Abbey wedding ban under review

ANGUS South MSP Graeme Dey is to hold face to face discussions with Ian Walford, acting chief executive of Historic Scotland, over the decision to call a halt to wedding ceremonies being conducted within Arbroath Abbey.

This follows an exchange of correspondence between the pair on the subject, after the Arbroath Herald broke the news last month, which has offered a glimmer of hope.

In a letter to Mr Dey, Mr Walford has confirmed that Historic Scotland is now offering such services at only 22 of its 78 sites across Scotland with Arbroath Abbey not amongst those selected to continue.

Mr Walford revealed the decision was taken after Historic Scotland determined that in order to match the expectations of clients across its entire estate, the organisation would have had to invest in staffing and resources and, given what it asserted was low demand and the unsuitability of a majority of the venues, this would not have been commercially viable.

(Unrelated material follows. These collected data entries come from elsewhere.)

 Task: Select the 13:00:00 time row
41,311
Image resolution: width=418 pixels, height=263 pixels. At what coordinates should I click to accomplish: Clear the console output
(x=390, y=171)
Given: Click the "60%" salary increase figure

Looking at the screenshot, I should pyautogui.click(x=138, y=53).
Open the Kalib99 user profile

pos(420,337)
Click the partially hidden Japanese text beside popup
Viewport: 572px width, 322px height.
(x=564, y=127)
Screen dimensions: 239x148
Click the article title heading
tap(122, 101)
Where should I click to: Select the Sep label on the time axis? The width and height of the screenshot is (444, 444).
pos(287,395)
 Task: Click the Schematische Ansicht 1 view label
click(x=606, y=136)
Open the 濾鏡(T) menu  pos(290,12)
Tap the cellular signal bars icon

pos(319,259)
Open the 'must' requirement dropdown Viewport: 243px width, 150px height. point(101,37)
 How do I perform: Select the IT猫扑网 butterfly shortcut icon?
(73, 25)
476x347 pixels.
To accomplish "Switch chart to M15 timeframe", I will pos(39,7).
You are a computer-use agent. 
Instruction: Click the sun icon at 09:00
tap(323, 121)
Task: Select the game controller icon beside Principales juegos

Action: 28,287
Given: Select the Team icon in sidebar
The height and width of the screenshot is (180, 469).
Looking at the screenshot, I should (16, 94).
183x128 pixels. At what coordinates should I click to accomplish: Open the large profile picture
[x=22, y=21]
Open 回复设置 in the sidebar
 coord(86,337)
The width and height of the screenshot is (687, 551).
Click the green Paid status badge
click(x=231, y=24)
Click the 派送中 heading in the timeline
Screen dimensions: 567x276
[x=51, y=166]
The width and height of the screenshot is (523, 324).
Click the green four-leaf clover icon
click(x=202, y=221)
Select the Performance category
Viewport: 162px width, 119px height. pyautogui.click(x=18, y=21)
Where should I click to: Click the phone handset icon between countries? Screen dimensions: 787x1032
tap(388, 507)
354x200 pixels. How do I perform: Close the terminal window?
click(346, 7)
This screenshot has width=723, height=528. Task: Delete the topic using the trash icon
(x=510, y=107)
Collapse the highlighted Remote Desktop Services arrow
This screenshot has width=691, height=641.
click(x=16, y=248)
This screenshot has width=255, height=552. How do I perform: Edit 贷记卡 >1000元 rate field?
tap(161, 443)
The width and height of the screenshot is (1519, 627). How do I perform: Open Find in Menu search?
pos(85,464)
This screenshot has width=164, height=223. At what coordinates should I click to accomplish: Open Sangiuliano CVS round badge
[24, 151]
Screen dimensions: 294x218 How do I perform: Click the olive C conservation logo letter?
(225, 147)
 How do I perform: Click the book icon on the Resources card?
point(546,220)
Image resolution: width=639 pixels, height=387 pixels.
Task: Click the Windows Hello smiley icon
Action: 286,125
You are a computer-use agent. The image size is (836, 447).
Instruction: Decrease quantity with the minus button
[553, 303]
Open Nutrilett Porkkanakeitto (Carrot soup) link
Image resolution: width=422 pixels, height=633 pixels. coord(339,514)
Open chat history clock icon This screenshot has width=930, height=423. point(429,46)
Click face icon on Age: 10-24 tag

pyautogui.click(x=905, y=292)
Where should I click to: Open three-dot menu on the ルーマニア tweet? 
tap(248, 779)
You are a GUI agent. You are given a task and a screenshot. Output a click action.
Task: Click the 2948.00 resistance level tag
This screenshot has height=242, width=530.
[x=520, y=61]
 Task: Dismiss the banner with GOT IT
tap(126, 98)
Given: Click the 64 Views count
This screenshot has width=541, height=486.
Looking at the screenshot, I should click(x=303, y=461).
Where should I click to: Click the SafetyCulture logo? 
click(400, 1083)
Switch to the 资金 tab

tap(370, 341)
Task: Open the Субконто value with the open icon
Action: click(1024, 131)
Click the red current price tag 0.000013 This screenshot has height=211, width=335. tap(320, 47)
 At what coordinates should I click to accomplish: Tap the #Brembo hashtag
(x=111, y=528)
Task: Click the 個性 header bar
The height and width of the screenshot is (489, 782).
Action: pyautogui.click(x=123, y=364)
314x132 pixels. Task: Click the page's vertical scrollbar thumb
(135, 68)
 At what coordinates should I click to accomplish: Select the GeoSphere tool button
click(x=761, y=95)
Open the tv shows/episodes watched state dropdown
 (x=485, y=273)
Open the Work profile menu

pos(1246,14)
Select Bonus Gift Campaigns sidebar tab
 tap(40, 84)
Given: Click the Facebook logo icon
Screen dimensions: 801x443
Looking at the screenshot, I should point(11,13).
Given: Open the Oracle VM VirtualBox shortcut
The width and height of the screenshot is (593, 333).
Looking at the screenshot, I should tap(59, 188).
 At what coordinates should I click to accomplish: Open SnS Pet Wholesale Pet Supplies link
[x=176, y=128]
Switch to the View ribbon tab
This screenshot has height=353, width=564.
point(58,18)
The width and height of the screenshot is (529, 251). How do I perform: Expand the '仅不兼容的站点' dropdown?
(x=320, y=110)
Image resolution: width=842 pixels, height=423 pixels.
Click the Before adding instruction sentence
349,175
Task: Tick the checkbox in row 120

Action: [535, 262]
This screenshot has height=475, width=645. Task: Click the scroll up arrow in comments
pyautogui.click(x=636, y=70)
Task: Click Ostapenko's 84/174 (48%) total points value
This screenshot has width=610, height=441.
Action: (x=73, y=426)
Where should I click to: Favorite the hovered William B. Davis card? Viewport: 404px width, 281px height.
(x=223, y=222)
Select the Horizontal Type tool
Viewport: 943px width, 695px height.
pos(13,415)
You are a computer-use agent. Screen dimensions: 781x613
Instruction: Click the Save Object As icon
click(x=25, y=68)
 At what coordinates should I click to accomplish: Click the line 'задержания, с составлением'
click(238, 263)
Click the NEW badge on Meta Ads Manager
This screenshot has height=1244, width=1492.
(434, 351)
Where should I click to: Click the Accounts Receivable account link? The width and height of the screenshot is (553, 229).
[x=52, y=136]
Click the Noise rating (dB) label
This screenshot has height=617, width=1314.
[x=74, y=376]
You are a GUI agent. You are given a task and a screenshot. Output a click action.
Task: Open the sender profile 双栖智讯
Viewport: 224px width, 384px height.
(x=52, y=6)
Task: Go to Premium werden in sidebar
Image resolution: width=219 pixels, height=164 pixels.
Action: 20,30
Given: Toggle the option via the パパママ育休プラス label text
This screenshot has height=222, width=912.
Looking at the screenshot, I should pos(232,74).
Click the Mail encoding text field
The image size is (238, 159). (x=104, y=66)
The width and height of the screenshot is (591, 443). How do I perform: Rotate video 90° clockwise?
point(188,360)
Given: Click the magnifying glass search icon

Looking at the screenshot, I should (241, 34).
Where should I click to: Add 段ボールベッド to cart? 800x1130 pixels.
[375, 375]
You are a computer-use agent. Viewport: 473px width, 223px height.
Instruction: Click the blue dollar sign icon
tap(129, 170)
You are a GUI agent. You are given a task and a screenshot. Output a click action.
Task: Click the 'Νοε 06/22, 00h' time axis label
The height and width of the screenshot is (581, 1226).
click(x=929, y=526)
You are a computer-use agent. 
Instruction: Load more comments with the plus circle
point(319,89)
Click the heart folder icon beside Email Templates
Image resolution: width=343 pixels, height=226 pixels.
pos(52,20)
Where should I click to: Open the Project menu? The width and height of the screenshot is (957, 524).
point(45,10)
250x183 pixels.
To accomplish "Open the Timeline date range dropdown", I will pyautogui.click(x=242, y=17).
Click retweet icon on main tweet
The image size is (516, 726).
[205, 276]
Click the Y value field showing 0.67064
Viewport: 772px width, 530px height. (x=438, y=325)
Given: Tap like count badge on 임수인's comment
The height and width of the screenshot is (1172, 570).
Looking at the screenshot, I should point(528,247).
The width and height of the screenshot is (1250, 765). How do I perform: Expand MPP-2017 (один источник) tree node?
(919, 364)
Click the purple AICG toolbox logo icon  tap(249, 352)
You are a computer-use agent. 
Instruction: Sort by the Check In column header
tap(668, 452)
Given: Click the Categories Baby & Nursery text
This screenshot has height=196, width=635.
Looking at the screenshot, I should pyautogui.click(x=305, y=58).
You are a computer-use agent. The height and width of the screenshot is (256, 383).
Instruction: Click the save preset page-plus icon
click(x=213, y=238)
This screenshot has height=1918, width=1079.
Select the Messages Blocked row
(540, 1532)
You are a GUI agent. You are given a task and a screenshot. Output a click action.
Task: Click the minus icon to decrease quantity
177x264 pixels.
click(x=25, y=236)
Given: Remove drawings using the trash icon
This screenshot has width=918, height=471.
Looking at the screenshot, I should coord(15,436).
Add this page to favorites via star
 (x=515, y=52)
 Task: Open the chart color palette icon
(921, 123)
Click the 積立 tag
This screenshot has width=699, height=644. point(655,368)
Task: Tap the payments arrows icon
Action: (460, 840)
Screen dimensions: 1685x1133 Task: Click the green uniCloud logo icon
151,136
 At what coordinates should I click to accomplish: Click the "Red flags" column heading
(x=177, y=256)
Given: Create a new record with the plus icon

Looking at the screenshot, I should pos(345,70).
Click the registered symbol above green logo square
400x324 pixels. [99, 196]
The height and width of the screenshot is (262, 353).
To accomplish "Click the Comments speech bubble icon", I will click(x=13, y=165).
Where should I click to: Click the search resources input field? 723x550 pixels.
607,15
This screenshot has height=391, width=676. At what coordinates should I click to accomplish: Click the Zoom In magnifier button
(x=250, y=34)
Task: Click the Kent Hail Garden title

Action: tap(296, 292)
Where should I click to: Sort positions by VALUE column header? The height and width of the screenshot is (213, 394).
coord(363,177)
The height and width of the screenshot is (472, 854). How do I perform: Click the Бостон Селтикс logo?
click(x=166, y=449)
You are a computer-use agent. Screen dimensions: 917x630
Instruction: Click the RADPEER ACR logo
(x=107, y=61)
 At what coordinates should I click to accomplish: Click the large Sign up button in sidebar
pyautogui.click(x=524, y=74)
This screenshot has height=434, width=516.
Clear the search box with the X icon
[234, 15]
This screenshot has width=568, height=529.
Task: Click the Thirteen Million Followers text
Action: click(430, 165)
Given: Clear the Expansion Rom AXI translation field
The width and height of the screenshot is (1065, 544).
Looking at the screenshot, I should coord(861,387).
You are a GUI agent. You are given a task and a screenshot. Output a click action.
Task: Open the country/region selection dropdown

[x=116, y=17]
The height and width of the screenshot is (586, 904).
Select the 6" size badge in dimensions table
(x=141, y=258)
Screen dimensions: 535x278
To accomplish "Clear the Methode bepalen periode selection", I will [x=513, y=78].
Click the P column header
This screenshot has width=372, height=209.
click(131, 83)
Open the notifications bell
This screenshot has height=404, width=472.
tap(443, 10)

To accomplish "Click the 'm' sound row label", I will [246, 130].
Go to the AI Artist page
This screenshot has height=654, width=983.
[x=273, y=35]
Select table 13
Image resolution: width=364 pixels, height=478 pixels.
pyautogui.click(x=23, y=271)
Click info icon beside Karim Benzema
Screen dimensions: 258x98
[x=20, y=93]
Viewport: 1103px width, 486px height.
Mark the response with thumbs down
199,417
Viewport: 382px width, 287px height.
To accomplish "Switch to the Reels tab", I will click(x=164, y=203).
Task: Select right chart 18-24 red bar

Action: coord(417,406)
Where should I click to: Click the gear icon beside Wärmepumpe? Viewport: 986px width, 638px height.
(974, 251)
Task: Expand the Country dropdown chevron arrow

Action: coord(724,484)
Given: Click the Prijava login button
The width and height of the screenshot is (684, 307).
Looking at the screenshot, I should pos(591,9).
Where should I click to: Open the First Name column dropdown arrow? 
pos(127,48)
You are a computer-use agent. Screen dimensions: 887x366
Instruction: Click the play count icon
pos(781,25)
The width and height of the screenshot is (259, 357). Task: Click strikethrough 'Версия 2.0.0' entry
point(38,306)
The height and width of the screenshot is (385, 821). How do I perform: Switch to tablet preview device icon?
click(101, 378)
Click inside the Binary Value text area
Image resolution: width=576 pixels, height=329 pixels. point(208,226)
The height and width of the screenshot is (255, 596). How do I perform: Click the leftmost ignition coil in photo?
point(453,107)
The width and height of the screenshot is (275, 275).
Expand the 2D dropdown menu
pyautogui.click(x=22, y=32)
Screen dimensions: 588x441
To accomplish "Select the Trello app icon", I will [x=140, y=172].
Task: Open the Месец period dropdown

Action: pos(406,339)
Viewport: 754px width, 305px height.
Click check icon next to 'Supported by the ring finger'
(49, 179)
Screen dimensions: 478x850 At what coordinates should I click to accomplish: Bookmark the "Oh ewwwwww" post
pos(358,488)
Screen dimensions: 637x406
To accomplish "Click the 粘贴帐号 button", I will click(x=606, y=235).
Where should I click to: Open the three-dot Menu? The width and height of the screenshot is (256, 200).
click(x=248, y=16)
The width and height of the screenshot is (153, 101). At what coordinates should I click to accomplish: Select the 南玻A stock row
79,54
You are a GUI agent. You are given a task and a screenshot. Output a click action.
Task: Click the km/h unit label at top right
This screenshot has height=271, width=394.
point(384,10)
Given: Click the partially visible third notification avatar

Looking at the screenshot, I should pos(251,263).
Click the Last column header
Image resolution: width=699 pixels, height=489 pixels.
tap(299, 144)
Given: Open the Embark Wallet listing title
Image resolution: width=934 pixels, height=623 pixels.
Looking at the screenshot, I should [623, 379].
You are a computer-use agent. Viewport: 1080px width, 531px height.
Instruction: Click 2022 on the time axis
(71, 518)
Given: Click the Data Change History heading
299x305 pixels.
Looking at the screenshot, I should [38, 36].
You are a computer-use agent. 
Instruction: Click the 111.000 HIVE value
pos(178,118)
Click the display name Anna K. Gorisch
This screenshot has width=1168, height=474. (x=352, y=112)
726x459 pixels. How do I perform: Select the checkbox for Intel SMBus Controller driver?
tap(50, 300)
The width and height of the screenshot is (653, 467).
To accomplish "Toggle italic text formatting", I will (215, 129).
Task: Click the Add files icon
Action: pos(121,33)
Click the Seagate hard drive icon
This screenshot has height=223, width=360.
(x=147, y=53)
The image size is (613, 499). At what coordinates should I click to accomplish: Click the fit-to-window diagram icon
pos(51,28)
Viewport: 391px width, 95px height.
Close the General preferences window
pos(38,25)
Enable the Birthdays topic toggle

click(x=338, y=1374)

Historic Scotland therefore decided to focus on the most popular locations and as the Abbey had averaged just two ceremonies a year since 2007 it was not deemed appropriate on the grounds of demand to continue to offer marriage services there.

Mr Dey said: “According to Historic Scotland there is too little demand for the Abbey as a venue to justify investment in facilities or its promotion as a wedding ceremony location.

“However, Mr Walford has given an undertaking to continue to review the situation and should demand increase he says Historic Scotland would be happy to reconsider Arbroath Abbey as a venue for wedding ceremonies in future.

“He also offered to meet with me and discuss this and any other aspect of Arbroath Abbey and we have now arranged to get together later this month.”

Mr Dey went on: “I have already been contacted by a constituent who is desperate to have her wedding ceremony take place within the Abbey grounds in February of next year and I am sure there are other brides who would consider the Abbey an appropriate setting for their nuptials.

“I do believe that the lack of take up in recent years has been down to lack of knowledge that an opportunity to be married at the Abbey existed.

“I hope to persuade Mr Walford to at least grant a stay of execution and perhaps allow the Arbroath Abbey Action Group - which has also been in touch with Historic Scotland expressing concern over the decision - to work with his organisation in raising awareness of and promoting wedding services at the Abbey.”

In addition to engaging directly with Historic Scotland on the decision to bring an end to weddings being staged at Arbroath Abbey, Mr Dey has raised it with Culture Secretary Fiona Hyslop.

He stated: “I understand that in these tough economic times difficult decisions have to be made by organisations such as Historic Scotland.

“But this is Arbroath Abbey - one of Scotland’s most iconic historic sites - we are talking about !

“Hopefully Historic Scotland will rethink this decision and grant Arbroath and the wider Angus community renewed access to the Abbey for staging wedding ceremonies, albeit on a trial, ‘use it or lose it’ basis.”

The chairman of Arbroath Abbey Action Group, Harry Ritchie, has also received a reply to a letter he sent to Ian Walford in which the acting chief executive’s statements are broadly similar to those sent to Mr Dey.

Mr Ritchie went on: “In his letter, Mr Walford states that he will monitor demand for weddings to be held at Arbroath Abbey. I would like to know how he will do this when the facility is no longer available.

“George MacKenzie of The Records Office in Edinburgh recently declared that more and more people were coming from abroad to marry in Scotland. How many of those are Americans and part of the six million who claim to have Scottish ancestry. Surely this is a market just begging to be tapped.”